I tasted my first Tokaji aszú wine somewhere over the Atlantic, appropriately, on my first flight to Budapest.  I remember only that the honey-colored nectar was as sweet as it looked and that I was grateful for the side of blue cheese.  Not one for dessert wines, I haven’t really touched it since, though it is one of the great prides of Hungary.  In spite of the former and because of the latter, somewhere in between here and there, Tokaj finally made it to the top of our trip list a few weeks ago.

When we reached the Tokaj region (2.5 hours by car from Budapest), we immediately set about exploring the vineyards.  I love vineyards for many reasons, not the least of which is their ability to lend a linear order to otherwise unruly terrain.  Up, down, and around we went, following the lines that criss-cross the hills near the Tisza and Bodrog rivers.  Eventually we made our way to Hotel Gróf Degenfeld, the charm of which was only somewhat heightened by its emptiness.  We were one of two sets of guests, though it was only the first weekend of the non-peak season.  This left me to wonder whether the tourism industry here was weaker than I had expected, or if we had just barely missed something truly great.  I often have that sense as an out-of-the-know expatriate.  When, for example, every car on the highway seems to be headed in the opposite direction.  Did we miss something?  Did something get lost in translation? 

Tokaj Wine Region

We spent two minutes pondering this, and then promptly turned our attention to more important matters.  This was, after all, wine country.  In the musky, mold-lined depths of the wine cellar, our tour guide explained just what makes Tokaji aszú wines so special. It’s not just your average late harvest wine.  It seems that the sunny slopes and the rivers create a unique microclimate which promotes Botrytis.  Botrytis is essentially mold.  The grapes destined for this coveted ruin are left on the vine until late in the season when the Botrytis takes hold.  They are then picked carefully by hand.  The resulting grapestuff (aszú ) that is added to a barrel of young wine is measured in puttonyos.  (1 puttonyo of aszú = one full day of picking!)  Tokaji aszú wines range from 3 to 6 puttonyos, and the Eszencia is, essentially, off the charts.

Tokaj Cellars

After the tour, we headed to the hotel’s cellar restaurant for a tasting session, where we were first served warm nuggets of flaky bread called Pogácsa.  Then six varieties of wine arrived, ranging from semi-dry to eye-wateringly sweet.  I tend to gravitate toward floral, flouncy wines, so the Muscat stole my heart straight away.  As we got deeper into the aszú, the Pogácsa disappeared faster and faster, and I watched in an amusement as my husband’s face registered one pucker after the next.  The cruelty of aszú wines is that sugar content follows puttonyos, meaning that the more intense, rare, and flavorful the wine, the sweeter it is.  My husband struggled to get past the sugar, while I struggled with the mold.  At the risk of following one theme redundantly (see:  Gruyère), I have to admit that the concept of aszú was unnerving for me.  It may be a noble rot, but for me that distinct, famous flavor called up irrepressible images of grapes decaying on the vine.

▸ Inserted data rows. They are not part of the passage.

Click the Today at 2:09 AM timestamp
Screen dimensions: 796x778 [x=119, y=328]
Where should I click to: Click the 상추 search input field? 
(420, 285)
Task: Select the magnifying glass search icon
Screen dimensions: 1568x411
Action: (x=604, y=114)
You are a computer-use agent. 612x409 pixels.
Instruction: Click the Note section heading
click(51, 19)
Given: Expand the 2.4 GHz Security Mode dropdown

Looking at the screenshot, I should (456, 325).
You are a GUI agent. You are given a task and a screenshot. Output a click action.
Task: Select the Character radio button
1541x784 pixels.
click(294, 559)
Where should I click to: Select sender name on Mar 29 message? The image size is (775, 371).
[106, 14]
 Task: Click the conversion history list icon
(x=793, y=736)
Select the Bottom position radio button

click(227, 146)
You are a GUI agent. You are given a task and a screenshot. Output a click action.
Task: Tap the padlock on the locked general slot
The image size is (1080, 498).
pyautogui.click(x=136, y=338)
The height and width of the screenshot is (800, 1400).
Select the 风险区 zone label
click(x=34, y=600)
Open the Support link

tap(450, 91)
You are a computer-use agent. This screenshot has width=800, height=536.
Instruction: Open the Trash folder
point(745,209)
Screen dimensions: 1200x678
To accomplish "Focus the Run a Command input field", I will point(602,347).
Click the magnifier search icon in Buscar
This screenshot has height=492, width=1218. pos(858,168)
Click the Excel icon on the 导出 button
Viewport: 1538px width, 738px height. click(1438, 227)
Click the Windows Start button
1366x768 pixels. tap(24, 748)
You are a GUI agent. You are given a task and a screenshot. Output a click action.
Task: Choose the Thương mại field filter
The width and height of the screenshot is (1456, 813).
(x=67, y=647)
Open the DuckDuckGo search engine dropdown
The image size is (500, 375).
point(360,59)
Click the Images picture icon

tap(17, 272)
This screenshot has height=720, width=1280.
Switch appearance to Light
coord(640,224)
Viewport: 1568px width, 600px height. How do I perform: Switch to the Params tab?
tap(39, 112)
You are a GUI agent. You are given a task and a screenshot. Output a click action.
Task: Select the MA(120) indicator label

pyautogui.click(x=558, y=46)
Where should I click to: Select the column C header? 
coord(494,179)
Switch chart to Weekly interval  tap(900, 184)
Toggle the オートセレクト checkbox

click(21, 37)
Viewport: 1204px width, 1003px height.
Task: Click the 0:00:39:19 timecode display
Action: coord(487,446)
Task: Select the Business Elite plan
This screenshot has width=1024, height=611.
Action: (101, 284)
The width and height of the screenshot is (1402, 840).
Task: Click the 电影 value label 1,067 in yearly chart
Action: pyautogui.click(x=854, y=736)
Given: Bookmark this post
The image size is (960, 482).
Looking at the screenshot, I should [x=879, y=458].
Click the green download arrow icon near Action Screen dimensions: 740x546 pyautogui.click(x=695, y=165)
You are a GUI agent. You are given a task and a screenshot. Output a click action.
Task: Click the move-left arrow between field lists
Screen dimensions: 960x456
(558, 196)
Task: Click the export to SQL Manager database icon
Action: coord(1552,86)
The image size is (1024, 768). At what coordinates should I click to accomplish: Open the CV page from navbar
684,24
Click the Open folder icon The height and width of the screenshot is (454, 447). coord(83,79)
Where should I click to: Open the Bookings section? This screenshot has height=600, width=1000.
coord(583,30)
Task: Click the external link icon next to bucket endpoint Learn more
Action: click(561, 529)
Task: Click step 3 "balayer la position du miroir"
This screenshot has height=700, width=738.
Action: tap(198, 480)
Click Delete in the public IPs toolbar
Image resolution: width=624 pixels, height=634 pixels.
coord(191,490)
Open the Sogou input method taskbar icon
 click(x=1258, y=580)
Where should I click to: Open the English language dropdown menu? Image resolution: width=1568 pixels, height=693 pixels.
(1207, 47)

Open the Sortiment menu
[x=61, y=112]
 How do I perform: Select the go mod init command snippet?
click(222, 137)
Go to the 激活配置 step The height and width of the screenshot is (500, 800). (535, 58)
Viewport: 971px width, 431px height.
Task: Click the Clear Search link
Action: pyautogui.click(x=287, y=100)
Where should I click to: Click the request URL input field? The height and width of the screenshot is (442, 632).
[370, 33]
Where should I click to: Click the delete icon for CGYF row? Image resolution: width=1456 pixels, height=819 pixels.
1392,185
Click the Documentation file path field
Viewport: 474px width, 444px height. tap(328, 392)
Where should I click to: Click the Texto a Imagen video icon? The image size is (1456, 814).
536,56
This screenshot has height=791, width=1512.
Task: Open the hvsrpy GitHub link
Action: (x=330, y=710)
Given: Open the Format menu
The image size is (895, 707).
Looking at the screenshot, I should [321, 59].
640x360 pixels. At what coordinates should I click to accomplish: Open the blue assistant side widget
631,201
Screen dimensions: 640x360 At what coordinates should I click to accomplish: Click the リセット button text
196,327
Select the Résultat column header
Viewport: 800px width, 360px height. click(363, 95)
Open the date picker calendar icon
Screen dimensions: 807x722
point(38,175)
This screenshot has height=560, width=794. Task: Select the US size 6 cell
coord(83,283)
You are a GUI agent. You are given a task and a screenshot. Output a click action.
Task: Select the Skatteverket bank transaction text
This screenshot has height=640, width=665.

Needless to say, we followed the wine tasting with a savory dinner, chased by the driest Furmint available.  Sunday was again spent exploring the vineyards, and then back to Budapest.  In the brief time since then, winter has definitely flexed its cold, rainy muscles, and those beautiful fall days are a mere memory.  Consequently, I’ve made a batch or two of mulled wine, bringing to mind some of my friends who jokingly call it  “mold wine.”  My weekend in Tokaj adds an unexpected layer to the joke.  When it comes to Hungarian wine varieties, I think I will stay with my drier companions, though I intend to bring a bottle of Tokaji aszú home for the holidays.  It is undeniably unique in both flavor and origin.  That’s why this season, in addition to the traditional, un-punned version, I think everyone should get a taste of that sweet Hungarian essence.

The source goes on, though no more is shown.